(Task instructions) Put the lines into a numbered list, leaving out any blank lines. Begin at the line that contains "Where should I click to: Switch" and stop after the line that contains "Action: [x=63, y=9]".
* * *
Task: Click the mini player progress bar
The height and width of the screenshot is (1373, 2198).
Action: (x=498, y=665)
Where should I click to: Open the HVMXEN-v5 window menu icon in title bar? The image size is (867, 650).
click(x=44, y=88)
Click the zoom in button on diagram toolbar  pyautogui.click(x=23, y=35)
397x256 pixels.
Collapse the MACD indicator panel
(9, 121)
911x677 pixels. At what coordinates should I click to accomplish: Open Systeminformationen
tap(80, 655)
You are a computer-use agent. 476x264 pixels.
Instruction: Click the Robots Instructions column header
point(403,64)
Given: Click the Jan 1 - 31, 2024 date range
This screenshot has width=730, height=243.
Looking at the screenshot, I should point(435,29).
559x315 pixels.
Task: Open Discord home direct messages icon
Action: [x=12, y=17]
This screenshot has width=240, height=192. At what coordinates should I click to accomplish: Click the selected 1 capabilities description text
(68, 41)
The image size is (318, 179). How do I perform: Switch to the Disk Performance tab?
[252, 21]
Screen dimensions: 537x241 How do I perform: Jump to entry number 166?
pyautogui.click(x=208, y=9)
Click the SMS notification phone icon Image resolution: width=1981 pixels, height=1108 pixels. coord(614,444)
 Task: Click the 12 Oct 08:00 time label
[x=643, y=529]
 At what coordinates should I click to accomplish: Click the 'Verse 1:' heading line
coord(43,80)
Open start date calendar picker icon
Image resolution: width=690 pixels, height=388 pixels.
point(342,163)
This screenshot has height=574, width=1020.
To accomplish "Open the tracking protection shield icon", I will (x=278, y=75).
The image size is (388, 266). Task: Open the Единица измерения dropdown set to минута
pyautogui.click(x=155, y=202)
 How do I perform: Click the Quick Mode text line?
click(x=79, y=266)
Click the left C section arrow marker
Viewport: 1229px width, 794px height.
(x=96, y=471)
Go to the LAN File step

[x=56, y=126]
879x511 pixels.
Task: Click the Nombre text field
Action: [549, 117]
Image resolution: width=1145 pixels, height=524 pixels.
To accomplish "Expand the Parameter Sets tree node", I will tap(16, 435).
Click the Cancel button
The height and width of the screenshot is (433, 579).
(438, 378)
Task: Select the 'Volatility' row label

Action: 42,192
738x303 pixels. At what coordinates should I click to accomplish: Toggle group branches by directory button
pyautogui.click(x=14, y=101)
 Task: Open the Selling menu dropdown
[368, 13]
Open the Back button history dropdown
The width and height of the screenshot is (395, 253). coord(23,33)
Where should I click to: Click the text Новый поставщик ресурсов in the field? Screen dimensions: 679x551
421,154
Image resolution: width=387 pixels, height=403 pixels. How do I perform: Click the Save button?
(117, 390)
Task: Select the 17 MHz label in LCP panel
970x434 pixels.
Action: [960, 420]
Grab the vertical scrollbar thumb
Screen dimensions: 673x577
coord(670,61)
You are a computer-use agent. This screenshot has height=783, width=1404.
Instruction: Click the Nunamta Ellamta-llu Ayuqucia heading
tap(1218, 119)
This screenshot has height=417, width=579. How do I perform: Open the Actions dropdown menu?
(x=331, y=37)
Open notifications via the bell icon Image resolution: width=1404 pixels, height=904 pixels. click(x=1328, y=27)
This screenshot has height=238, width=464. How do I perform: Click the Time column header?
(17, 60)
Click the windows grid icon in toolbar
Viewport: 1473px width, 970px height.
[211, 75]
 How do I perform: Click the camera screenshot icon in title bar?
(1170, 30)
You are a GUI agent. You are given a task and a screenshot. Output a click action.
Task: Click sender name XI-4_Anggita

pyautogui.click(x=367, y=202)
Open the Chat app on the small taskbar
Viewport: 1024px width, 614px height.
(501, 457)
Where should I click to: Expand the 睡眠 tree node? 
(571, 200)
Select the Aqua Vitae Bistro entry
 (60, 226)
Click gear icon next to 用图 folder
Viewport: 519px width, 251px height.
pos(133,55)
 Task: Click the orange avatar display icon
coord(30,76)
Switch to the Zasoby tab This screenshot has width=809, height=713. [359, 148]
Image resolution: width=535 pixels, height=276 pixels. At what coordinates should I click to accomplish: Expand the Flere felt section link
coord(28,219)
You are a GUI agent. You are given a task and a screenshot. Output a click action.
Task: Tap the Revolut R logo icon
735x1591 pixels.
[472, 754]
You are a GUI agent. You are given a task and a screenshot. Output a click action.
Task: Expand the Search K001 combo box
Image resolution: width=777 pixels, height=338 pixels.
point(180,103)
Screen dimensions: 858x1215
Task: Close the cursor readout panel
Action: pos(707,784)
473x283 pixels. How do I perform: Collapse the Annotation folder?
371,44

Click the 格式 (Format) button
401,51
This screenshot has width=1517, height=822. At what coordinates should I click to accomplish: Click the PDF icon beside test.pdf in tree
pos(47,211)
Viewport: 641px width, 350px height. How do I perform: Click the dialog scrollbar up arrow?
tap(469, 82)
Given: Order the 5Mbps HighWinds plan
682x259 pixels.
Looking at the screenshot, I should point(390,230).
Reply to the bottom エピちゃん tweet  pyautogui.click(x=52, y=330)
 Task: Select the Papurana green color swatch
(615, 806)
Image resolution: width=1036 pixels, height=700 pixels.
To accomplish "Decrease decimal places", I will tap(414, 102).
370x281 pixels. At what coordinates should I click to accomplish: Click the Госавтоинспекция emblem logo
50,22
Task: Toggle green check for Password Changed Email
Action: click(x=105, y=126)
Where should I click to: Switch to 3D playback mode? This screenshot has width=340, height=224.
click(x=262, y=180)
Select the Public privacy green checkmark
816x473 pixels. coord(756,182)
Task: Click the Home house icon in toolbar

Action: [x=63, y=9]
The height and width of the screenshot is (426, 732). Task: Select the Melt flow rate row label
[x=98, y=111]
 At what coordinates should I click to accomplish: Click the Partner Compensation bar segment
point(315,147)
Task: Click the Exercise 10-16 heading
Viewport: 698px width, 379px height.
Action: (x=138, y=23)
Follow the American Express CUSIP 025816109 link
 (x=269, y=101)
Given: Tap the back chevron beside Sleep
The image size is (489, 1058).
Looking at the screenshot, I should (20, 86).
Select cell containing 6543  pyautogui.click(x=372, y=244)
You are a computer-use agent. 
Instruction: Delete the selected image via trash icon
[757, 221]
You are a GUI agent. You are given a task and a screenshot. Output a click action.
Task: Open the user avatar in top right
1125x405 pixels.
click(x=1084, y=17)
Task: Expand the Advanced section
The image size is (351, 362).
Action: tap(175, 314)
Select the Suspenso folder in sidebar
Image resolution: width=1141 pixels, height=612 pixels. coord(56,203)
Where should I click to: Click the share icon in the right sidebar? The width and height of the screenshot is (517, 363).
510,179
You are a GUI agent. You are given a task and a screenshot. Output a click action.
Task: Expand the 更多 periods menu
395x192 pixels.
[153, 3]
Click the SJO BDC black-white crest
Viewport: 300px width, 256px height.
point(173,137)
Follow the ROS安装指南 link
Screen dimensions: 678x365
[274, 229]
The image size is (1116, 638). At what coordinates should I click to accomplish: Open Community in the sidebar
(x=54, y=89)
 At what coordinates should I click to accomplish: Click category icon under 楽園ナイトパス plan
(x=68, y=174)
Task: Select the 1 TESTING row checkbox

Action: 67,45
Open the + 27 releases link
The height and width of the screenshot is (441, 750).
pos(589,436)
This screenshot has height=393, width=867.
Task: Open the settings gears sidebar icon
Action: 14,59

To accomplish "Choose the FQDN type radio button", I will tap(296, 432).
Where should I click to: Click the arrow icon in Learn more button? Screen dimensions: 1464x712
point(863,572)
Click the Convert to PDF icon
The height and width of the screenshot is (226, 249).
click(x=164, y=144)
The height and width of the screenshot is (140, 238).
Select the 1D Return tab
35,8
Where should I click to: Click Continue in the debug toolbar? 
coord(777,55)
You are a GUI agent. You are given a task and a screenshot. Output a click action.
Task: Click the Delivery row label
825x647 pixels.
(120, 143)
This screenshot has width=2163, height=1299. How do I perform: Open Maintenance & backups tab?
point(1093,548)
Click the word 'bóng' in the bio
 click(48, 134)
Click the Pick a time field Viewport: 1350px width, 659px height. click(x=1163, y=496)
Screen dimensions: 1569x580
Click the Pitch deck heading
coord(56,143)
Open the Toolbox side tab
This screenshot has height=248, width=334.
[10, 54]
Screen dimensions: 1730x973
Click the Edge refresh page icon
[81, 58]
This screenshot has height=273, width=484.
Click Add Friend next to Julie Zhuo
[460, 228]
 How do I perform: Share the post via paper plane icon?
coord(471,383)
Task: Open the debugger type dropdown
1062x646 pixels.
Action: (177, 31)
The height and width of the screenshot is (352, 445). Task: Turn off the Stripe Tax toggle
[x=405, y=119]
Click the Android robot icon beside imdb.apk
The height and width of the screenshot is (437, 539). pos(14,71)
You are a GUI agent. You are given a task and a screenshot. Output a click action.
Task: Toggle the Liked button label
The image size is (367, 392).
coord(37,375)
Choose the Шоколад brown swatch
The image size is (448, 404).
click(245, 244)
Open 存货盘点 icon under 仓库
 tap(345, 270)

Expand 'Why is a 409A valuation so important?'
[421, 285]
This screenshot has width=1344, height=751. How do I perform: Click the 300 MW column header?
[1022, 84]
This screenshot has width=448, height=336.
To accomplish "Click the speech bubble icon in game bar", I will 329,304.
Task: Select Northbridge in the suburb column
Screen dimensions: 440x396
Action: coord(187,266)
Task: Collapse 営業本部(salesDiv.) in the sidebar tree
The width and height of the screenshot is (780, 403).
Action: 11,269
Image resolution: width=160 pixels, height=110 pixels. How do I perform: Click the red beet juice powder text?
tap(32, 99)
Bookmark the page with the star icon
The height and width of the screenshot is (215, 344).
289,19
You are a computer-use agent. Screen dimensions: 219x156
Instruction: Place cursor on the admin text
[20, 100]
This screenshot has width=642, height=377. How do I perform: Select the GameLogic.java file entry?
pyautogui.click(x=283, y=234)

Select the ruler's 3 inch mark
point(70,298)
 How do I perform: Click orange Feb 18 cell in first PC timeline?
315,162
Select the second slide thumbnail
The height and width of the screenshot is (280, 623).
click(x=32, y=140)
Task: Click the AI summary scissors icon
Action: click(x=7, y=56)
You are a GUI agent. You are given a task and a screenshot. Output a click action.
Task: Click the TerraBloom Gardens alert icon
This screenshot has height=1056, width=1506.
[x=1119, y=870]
* * *
(Complete output)
1. Where should I click to: Switch to 3D playback mode? This screenshot has width=340, height=224.
2. click(x=262, y=180)
3. Select the Public privacy green checkmark
4. 816x473 pixels. coord(756,182)
5. Task: Click the Home house icon in toolbar
6. Action: [x=63, y=9]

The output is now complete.